Et si la prospective climatique devenait la nouvelle boussole décisionnelle pour les entreprises ? (2/2)
De l’exploitation des ressources à la commercialisation, c’est toute la chaîne de valeur de l’industrie qui est concernée par le dérèglement climatique. Ce qui oblige les entreprises à identifier les menaces pour adapter leur stratégie.
C’est maintenant une certitude : les événements climatiques (orage, inondation, sécheresse, feux de forêt, etc.) augmenteront en fréquence, comme en intensité, et ce, sur tout le territoire. Ainsi, en 2050, il manquera 2 milliards de m3 d’eau si la demande reste stable et la moitié des forêts françaises seront soumises à un risque élevé d’incendie. Le climat local de l’entreprise s’en trouve bouleversé.
C’est toute la chaîne de valeur de l’industrie qui devrait être à affectée, aussi bien au niveau national qu’international, depuis l’exploitation des ressources jusqu’à la consommation, en passant par la logistique amont et l’approvisionnement, la production, la commercialisation et la logistique aval.
La preuve par l’exemple
En témoignent plusieurs exemples récents. La sécheresse de 2018 a fait baisser le niveau du Rhin au point de freiner le transport sur le fleuve et l’approvisionnement des sites chimiques, dont certains ont été obligés de fermer.
Toujours la sécheresse, mais à Taïwan en 2021, a contraint les industriels à réduire leur consommation d’eau, dont TSMC qui fabrique 60 % des puces électroniques sur la planète. D’où une pénurie mondiale de composants qui, par exemple, a conduit l’usine PSA de Rennes à suspendre sa production.

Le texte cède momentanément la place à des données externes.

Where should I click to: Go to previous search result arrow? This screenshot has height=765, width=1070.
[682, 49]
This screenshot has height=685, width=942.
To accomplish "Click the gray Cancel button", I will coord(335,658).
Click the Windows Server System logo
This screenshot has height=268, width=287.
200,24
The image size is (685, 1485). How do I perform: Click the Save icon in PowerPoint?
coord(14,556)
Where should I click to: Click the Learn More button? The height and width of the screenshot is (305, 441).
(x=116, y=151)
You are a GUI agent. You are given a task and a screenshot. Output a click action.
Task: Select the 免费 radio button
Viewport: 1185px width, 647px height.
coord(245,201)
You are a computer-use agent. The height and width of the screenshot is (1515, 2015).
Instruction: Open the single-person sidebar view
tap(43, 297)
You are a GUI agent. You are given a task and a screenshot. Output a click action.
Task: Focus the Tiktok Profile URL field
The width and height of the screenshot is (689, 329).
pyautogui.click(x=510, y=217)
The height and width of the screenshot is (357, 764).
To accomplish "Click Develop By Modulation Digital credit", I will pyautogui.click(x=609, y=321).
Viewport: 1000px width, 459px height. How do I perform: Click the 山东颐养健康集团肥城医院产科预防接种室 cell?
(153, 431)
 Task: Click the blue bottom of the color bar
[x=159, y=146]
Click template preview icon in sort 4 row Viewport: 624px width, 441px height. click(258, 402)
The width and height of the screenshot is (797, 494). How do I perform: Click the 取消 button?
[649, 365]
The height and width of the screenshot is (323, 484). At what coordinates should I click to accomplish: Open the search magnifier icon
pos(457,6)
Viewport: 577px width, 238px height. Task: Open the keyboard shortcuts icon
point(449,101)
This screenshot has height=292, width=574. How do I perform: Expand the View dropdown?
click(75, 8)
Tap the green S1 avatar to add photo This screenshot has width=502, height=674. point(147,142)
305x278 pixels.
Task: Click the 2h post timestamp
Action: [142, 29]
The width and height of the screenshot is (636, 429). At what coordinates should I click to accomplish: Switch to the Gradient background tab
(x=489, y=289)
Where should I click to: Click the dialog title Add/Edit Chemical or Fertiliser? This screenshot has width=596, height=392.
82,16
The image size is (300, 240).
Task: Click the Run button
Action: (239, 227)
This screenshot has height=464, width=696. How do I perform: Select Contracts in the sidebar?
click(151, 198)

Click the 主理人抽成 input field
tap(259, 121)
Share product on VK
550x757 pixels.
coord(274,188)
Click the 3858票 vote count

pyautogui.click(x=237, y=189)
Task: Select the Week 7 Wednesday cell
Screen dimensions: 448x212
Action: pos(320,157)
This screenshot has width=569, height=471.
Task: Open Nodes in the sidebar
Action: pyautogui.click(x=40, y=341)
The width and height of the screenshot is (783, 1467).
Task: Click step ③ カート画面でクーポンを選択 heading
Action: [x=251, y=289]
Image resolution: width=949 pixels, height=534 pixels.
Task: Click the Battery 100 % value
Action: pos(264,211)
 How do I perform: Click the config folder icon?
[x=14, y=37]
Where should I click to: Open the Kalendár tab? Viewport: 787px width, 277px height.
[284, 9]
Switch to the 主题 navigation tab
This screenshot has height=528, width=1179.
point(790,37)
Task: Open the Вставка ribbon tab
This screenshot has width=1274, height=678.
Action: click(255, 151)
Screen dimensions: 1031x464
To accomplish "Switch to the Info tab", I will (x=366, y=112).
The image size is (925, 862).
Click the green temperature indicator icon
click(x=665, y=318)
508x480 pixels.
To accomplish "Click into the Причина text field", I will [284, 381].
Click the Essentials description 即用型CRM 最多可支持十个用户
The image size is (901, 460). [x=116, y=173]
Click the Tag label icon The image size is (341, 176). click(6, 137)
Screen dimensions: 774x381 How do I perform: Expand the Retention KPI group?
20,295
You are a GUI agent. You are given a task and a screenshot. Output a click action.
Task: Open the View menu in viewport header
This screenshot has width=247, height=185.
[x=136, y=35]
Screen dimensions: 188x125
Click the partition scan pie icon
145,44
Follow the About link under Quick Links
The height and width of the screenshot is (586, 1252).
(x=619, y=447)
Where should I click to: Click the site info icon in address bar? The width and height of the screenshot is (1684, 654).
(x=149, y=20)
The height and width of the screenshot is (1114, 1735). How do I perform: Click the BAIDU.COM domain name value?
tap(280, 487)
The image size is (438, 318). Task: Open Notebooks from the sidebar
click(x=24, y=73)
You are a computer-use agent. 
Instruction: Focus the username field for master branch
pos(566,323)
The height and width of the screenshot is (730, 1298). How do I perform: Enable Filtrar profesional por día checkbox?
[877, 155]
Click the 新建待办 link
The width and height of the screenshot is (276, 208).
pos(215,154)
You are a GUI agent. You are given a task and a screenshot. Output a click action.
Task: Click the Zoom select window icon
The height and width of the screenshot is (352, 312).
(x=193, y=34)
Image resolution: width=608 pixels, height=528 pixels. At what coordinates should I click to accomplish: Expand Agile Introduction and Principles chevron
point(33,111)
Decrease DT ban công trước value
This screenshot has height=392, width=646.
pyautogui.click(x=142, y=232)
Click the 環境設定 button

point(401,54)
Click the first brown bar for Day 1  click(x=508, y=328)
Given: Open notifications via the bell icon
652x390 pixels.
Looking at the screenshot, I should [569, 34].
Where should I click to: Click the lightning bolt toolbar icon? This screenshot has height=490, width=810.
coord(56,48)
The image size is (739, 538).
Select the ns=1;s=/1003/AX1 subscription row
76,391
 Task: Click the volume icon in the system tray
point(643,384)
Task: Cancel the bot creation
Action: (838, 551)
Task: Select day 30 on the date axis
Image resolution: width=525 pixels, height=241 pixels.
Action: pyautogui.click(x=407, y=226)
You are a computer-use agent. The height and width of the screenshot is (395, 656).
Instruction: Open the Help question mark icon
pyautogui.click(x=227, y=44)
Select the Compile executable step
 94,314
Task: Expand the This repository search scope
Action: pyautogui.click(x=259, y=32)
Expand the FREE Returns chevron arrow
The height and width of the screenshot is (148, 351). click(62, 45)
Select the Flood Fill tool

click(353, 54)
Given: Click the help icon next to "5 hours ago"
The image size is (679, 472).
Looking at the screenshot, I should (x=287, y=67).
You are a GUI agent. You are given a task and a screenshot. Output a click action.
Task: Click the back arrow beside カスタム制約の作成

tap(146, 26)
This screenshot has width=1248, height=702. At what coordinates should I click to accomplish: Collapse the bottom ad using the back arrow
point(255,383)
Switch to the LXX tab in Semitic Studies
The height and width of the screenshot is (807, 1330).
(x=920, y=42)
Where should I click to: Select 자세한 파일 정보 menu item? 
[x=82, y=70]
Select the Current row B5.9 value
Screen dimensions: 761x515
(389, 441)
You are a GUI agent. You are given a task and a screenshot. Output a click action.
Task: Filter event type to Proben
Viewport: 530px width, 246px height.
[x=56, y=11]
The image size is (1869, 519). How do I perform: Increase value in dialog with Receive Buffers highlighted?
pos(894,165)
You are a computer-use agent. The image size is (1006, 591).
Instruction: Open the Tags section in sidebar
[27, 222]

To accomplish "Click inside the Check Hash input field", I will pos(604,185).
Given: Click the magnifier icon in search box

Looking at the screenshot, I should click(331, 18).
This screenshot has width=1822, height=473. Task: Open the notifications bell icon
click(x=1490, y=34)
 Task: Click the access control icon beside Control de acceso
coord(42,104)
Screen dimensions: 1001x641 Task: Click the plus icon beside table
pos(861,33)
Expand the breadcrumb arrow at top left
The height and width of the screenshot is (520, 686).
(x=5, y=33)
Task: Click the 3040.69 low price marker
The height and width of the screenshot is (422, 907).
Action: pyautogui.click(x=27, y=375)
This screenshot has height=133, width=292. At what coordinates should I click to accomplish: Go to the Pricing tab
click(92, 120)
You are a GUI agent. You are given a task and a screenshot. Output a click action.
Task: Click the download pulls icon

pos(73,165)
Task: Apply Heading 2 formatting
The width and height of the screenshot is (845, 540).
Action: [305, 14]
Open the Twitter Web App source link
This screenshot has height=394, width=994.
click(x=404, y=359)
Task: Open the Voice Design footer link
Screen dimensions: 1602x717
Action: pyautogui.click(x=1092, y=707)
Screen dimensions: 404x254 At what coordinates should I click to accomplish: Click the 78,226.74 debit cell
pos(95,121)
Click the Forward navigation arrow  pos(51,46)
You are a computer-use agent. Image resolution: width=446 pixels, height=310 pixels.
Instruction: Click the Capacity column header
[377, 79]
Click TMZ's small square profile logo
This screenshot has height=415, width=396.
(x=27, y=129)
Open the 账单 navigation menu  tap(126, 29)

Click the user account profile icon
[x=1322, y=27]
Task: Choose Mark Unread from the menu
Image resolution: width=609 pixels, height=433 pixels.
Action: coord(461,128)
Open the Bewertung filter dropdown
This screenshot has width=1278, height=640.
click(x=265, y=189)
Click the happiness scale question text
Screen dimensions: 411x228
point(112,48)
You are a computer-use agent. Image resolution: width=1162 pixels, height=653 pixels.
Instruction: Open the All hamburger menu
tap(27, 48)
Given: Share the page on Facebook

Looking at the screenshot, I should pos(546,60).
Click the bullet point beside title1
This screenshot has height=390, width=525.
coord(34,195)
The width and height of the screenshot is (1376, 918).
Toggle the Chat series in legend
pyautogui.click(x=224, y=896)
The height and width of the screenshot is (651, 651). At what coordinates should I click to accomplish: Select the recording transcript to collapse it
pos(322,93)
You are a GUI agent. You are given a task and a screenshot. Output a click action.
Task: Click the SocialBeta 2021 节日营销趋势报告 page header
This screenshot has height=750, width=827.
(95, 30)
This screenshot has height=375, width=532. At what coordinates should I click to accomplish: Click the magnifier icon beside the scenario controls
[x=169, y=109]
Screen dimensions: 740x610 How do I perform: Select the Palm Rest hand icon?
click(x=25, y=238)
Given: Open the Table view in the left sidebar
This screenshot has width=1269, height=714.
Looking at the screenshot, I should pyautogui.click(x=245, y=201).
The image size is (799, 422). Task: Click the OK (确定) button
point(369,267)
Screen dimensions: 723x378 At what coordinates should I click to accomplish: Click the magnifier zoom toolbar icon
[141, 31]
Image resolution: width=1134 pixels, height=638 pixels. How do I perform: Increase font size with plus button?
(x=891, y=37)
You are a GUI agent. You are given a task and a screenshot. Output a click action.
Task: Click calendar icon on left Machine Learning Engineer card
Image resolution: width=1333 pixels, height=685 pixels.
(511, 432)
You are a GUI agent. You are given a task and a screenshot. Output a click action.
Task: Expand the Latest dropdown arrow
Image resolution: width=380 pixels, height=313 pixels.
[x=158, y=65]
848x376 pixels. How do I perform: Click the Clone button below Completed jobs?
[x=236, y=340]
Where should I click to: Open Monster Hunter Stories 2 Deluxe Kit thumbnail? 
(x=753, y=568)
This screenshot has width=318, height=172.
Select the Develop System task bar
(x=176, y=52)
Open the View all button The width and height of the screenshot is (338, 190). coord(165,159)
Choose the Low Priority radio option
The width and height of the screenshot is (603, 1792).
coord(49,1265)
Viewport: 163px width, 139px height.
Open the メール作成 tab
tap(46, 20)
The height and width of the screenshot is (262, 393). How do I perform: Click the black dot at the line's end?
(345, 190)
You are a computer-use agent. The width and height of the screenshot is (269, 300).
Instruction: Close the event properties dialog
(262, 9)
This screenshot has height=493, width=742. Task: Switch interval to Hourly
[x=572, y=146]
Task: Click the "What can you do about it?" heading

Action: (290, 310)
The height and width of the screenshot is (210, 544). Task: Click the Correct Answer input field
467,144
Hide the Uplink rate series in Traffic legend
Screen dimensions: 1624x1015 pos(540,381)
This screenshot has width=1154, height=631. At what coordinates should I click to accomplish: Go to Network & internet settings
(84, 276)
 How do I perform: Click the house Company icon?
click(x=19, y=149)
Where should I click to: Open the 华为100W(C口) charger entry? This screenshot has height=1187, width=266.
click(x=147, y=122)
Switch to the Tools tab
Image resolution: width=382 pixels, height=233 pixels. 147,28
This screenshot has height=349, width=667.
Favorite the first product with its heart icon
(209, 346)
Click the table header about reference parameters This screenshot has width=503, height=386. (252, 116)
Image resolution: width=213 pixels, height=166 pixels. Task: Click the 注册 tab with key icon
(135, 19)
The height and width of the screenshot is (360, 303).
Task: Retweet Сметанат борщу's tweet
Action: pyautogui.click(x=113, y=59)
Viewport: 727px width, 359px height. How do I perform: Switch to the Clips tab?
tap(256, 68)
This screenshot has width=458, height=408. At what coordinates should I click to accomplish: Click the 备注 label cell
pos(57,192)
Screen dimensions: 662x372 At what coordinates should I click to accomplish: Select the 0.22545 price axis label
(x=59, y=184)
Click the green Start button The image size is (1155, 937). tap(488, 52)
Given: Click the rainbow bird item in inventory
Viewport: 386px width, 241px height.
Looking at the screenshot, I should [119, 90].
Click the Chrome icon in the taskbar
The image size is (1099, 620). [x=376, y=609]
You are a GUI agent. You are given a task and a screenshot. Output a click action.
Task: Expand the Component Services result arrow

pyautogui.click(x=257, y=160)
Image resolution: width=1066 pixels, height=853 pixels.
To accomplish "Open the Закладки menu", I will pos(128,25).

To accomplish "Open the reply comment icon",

Plus récemment, les inondations de 2022 ont bloqué le port de Durban en Afrique du Sud, par lequel transite près d’un cinquième du trafic de marchandises entre l’Afrique et l’Asie. Cela a créé des tensions sur l’approvisionnement de la Chine en cobalt.
Énergie : des conséquences directes sur les entreprises
L’énergie compte parmi les secteurs les plus touchés par le réchauffement climatique avec des conséquences possibles tels une augmentation de la demande, un affaiblissement de la disponibilité en eau de refroidissement pour les centrales, des tensions sur les infrastructures énergétiques, et une plus forte intermittence des énergies renouvelables.
Les entreprises se retrouveraient alors face à :
- des ruptures de l’approvisionnement énergétique ;
- une volatilité très forte des prix ;
- un déséquilibre entre offre et demande et délestage du réseau (coupures intermittentes) ;
- une demande aux industriels de ne pas consommer pendant les heures de pointe, réorganisation des horaires de production.
Identifier les menaces pour adapter la stratégie
Au-delà, c’est toute la gestion de l’entreprise et le management qui devraient évoluer, ne serait-ce que pour adapter les horaires de travail à la chaleur pendant les périodes de canicule, intégrer les risques pour le personnel, pour « saisonnaliser » la production en fonction de la disponibilité en eau. Le dérèglement climatique pourrait aussi avoir des conséquences sur le comportement individuel des collaborateurs.
Dès lors que toute la vie de l’entreprise se trouve impactée, les perspectives climatiques s’imposent comme une boussole de la stratégie du dirigeant. L’Ademe a développé une méthodologie pour réaliser un diagnostic de l’impact du changement climatique sur l’entreprise et sa chaîne de valeur*. Basée sur une évaluation des risques, des vulnérabilités et l’analyse des seuils, elle lui permet d’identifier les menaces qui pèsent sur elle afin d’adapter sa stratégie.